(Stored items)
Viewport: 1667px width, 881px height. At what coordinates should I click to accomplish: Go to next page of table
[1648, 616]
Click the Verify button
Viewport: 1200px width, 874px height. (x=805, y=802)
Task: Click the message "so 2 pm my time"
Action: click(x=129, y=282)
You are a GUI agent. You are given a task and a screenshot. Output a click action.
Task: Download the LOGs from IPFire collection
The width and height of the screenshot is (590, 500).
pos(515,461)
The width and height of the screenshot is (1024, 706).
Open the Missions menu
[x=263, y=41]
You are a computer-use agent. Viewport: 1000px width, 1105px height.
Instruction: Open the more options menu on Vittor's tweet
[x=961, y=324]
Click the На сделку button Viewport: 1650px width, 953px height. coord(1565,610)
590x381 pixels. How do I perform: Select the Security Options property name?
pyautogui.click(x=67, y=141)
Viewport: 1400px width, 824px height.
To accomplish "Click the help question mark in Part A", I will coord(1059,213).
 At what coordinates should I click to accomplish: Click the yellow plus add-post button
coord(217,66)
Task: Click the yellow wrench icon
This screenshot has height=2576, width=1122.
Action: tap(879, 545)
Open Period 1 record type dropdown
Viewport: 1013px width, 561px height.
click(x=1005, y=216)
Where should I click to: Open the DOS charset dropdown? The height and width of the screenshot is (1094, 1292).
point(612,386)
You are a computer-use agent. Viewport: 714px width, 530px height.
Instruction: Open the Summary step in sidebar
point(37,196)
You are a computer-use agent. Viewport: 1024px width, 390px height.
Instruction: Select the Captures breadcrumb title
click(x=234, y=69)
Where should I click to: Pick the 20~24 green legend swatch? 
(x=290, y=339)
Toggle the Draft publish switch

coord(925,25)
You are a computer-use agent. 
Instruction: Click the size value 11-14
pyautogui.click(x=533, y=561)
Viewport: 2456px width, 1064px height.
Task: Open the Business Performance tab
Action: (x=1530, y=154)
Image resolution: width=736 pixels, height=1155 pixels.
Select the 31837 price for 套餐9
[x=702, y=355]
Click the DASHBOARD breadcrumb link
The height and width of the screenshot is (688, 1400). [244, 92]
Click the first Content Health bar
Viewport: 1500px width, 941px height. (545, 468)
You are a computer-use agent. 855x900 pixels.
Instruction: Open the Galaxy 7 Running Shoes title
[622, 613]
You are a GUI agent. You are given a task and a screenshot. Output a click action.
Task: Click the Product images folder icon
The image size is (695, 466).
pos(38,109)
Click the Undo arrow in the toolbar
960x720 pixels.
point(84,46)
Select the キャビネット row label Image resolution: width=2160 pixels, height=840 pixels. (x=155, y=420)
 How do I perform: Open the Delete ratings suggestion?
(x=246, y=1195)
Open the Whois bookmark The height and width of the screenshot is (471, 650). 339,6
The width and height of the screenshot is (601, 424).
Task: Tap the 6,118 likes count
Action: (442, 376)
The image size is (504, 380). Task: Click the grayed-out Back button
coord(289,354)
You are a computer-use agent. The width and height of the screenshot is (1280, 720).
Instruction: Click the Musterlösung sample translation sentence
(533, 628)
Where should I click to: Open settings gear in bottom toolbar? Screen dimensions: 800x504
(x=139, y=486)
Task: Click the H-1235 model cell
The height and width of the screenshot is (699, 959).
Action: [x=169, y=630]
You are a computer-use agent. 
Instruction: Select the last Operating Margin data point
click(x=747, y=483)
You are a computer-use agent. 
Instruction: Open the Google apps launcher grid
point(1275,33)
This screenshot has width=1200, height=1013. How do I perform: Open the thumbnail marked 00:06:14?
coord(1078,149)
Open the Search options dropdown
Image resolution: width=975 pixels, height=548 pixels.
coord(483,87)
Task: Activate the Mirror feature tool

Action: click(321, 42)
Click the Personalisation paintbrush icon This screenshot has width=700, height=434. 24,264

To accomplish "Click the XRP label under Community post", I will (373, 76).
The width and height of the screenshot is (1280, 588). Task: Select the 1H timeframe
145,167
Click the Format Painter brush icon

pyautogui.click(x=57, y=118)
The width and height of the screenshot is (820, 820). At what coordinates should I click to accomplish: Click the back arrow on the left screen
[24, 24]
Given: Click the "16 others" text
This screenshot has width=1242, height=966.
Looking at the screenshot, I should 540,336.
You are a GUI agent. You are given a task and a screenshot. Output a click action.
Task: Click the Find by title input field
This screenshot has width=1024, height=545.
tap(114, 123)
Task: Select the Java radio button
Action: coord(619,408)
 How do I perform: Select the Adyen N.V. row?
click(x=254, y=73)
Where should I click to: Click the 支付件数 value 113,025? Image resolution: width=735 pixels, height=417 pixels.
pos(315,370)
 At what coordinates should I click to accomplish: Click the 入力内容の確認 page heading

[Work instructions]:
List the lines of the entries that include "label".

[Final answer]:
Select the キャビネット row label Image resolution: width=2160 pixels, height=840 pixels. (x=155, y=420)
To accomplish "Click the XRP label under Community post", I will (373, 76).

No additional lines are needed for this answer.